The general fund pays for the major expenses of the county that aren’t supported by other levies or revenue sources. The largest revenue source is sales tax and those receipts have climbed to record numbers this year, despite or perhaps because of the pandemic. Hefty federal relief checks and beefed up unemployment benefits created an artificially robust economy.

Officials are projecting a 10.8% increase in sales tax for this year up to $49.5 million, but only a 2% increase year-to-year or $50.5 million for next year.

“Even though we think they are going to be higher than traditional years just because of the funding and disposable income that’s still being expended, we’re still believing that at some point the economy is going to be responsive to the money not being available,” Boyko said.

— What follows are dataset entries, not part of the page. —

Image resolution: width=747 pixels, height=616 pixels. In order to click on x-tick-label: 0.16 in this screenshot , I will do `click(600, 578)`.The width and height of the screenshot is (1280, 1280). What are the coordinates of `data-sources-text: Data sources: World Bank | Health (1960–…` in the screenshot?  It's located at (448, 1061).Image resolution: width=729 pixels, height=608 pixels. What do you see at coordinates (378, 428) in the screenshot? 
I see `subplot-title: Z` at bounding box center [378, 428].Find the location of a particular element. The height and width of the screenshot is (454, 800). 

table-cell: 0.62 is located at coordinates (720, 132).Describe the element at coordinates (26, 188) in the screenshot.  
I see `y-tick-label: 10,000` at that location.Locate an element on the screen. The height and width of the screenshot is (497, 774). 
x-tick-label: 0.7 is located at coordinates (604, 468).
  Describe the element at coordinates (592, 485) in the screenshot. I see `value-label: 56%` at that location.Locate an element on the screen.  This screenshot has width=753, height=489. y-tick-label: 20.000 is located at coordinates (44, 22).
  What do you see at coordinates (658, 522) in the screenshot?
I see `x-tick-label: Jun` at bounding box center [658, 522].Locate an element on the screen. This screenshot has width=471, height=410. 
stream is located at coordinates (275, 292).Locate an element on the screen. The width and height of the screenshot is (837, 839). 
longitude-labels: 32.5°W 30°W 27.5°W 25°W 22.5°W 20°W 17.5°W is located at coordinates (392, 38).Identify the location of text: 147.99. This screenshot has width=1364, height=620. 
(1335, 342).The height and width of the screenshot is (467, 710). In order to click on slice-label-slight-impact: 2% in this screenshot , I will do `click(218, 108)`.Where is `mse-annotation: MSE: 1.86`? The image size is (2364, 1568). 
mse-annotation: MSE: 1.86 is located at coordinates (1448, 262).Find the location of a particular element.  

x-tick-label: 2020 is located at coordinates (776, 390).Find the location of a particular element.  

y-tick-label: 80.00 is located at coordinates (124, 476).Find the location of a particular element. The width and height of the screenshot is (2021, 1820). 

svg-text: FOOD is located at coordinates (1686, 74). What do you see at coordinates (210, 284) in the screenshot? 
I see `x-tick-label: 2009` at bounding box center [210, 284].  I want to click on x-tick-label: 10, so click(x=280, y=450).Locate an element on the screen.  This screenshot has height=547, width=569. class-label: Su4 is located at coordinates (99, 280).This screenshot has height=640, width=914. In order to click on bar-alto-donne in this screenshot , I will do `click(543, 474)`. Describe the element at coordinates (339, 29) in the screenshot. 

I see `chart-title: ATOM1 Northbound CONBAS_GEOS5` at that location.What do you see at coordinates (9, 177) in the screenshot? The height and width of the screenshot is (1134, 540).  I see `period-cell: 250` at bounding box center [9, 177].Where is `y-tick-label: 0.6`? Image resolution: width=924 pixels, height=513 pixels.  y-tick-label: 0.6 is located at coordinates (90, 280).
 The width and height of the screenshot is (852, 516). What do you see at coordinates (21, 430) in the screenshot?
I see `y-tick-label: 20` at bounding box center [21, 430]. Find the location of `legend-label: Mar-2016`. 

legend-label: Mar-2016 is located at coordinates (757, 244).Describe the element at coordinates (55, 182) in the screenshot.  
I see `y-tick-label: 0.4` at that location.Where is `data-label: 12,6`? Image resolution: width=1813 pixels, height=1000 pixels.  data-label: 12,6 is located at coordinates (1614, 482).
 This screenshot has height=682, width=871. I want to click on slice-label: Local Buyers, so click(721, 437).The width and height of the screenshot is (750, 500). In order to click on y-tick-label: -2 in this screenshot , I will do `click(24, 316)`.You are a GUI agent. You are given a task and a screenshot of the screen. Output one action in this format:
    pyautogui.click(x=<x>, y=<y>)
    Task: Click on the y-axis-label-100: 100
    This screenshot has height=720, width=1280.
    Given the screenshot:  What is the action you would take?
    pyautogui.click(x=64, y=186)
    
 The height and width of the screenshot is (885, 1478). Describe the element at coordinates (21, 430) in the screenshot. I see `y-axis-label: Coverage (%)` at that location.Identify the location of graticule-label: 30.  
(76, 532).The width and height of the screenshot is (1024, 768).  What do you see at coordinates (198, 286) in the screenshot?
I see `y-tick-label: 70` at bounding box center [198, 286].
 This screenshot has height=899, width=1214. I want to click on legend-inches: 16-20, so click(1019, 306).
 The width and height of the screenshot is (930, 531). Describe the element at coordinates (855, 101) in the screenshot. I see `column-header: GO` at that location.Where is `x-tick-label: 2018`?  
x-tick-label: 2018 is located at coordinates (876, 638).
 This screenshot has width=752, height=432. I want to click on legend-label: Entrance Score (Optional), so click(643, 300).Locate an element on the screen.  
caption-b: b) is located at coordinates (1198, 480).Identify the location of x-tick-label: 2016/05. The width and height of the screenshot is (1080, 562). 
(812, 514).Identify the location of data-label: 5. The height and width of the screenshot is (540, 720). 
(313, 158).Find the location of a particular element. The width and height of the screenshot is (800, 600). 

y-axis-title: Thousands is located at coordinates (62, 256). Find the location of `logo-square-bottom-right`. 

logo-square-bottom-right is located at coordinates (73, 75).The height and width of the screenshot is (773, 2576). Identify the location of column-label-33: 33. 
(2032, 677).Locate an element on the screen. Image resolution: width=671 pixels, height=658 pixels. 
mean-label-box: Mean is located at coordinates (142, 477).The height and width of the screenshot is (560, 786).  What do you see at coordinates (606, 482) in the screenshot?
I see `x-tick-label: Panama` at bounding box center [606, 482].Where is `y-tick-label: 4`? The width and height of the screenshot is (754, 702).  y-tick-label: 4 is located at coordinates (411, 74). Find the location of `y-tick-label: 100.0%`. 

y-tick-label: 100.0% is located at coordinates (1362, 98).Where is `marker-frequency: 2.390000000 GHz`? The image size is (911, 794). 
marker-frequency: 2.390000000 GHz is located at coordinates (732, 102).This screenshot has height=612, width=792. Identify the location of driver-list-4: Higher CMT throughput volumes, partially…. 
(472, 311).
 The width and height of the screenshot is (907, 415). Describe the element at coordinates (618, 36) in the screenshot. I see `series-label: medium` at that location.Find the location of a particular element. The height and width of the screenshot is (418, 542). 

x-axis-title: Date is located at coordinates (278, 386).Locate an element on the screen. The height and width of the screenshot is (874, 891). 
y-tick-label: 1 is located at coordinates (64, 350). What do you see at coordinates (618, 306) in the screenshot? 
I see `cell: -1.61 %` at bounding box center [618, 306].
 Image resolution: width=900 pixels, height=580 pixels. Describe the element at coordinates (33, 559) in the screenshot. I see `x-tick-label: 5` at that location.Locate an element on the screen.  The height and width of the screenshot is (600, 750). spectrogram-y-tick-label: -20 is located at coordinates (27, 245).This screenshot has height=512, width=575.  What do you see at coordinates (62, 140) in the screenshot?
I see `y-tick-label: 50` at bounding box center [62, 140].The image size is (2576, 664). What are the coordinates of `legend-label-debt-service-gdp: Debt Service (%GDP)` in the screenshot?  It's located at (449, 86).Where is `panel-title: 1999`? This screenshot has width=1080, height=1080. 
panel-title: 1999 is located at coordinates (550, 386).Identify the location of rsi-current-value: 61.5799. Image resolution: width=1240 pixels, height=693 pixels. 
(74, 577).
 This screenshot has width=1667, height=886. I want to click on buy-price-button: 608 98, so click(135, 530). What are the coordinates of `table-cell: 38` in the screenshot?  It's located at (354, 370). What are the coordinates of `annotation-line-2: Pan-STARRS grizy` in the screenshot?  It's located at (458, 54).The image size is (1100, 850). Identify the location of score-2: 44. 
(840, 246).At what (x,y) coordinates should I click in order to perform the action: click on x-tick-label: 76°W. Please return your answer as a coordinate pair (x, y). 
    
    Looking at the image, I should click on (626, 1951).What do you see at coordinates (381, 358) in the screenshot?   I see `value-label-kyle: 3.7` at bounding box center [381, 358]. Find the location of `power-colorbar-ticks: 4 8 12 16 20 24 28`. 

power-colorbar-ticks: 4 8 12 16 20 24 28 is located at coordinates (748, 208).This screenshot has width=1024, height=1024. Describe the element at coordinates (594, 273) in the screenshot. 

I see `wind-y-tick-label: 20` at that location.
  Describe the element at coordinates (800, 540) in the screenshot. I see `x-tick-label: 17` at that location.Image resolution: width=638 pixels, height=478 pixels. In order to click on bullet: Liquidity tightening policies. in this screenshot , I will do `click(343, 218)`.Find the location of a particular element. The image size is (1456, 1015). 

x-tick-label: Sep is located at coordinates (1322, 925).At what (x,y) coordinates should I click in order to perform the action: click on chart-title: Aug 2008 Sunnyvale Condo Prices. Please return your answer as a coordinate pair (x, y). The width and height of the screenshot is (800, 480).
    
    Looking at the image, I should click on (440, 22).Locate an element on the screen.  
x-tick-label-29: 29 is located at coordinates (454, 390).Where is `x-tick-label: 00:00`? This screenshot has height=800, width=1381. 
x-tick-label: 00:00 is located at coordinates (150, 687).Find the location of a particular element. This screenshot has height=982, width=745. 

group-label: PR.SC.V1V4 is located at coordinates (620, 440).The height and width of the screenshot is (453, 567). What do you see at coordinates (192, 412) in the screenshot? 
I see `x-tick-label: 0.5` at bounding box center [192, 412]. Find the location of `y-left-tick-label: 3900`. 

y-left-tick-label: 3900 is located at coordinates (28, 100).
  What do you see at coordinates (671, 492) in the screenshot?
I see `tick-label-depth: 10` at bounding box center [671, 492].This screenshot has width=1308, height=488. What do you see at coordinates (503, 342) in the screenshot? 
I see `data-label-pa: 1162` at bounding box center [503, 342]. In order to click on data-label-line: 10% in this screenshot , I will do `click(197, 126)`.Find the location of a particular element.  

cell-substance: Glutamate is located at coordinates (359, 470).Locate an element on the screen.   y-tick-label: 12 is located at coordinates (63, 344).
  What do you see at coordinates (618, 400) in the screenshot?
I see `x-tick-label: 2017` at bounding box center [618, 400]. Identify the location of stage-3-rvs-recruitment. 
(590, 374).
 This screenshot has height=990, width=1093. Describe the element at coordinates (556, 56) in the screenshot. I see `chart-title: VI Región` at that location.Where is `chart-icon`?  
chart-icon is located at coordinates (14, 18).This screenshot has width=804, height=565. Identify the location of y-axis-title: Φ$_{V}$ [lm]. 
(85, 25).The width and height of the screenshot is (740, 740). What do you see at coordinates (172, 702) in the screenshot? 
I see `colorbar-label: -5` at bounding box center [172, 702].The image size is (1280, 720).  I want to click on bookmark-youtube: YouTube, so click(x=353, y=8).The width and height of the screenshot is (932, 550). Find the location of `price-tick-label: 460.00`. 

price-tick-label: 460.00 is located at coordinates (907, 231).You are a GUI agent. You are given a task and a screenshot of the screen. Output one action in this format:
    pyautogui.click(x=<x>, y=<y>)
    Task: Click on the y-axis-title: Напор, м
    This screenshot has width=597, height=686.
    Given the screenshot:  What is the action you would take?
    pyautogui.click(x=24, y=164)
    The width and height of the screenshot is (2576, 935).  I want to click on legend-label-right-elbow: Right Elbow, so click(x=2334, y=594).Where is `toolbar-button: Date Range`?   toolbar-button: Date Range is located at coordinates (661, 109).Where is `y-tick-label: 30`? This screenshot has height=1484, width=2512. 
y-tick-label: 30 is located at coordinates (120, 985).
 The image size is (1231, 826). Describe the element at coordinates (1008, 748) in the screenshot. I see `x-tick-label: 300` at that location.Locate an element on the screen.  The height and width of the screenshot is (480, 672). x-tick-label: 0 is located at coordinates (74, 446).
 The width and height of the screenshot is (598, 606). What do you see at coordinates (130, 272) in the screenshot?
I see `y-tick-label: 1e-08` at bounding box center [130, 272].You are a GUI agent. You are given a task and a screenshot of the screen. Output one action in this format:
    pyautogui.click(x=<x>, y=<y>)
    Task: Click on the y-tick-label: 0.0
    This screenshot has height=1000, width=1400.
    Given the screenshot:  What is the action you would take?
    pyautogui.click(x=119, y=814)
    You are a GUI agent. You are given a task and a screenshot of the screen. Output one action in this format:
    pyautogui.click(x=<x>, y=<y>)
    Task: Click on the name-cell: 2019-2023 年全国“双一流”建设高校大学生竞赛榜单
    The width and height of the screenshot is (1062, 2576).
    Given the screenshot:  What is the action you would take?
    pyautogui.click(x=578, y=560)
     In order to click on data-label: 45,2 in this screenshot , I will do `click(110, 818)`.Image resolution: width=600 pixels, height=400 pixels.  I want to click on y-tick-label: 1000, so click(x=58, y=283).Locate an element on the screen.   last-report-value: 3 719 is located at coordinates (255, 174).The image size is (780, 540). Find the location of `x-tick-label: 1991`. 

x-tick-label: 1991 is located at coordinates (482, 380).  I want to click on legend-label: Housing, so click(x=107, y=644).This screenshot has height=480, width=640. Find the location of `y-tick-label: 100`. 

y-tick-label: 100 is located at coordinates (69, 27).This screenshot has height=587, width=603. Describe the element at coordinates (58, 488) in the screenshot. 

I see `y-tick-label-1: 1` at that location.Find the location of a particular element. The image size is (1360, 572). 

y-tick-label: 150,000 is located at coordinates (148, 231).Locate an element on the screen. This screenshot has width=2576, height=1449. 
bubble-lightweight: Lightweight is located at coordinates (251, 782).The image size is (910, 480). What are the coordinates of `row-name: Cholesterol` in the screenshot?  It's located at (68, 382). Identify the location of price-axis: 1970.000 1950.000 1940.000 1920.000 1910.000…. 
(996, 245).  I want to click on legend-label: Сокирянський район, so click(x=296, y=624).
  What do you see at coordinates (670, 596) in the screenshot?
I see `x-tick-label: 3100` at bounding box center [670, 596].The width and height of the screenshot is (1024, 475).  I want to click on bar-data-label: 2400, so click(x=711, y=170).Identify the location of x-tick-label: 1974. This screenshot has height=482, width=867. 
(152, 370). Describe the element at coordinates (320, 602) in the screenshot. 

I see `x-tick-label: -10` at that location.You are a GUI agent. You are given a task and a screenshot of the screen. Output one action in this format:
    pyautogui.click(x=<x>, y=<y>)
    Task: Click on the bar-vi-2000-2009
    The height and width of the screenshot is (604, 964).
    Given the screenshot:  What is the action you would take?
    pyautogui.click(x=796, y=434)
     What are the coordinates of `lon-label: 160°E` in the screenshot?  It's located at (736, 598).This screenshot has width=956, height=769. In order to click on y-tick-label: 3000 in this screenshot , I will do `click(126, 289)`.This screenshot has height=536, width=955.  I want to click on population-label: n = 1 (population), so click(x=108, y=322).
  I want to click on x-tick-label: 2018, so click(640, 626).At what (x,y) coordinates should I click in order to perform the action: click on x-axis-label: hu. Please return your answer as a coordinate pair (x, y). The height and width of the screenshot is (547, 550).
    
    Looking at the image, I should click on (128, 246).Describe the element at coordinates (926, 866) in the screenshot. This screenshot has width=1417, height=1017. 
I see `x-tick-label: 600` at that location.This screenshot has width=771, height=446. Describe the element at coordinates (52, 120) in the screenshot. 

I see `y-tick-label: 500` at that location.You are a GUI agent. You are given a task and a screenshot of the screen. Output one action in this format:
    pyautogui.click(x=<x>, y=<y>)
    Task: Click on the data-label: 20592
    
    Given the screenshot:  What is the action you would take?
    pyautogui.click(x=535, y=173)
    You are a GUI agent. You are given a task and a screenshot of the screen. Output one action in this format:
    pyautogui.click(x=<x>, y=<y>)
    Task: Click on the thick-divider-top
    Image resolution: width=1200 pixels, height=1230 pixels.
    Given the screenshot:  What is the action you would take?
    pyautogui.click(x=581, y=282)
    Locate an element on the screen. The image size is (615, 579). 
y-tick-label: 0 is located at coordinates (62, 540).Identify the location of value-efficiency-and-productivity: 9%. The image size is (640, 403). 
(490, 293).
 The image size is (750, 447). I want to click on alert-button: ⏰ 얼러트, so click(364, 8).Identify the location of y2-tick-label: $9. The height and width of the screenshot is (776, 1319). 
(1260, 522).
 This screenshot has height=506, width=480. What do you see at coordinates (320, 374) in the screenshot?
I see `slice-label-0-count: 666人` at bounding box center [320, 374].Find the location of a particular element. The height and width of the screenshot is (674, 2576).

There are other departments like Water and Sewer that runs on service fees and Children Services that have their own levies and other governmental funding, plus independent boards like the Board of Developmental Disabilities also included in the tax budget.

The total tax budget expenditures for next year are projected at $462 million supported by $676 million in revenues, which includes the $37.2 million federal American Rescue Plan windfall. The county received $74.5 million in two installments of $37.2 million this year and next.

Aside from pinpointed expenditures for next year the commissioners have earmarked $15 million in a newly created capital reserve fund that is fueled with money the county no longer has to spend on general fund debt. The commissioners paid their last debt payment last year.

Commissioner T.C. Rogers said it’s time to determine how big county government should be in terms of how much they spend, but also to right-size their assets. The new fund will allow them to address whatever a new study they are commissioning details, as well as tackle deferred maintenance projects like the Historic Courthouse.

“Besides the final number on how big a county government should be financially, we want to know how big should the footprint be,” Rogers said. “The footprint being collective square footage of all of our assets and the cost to maintain them.”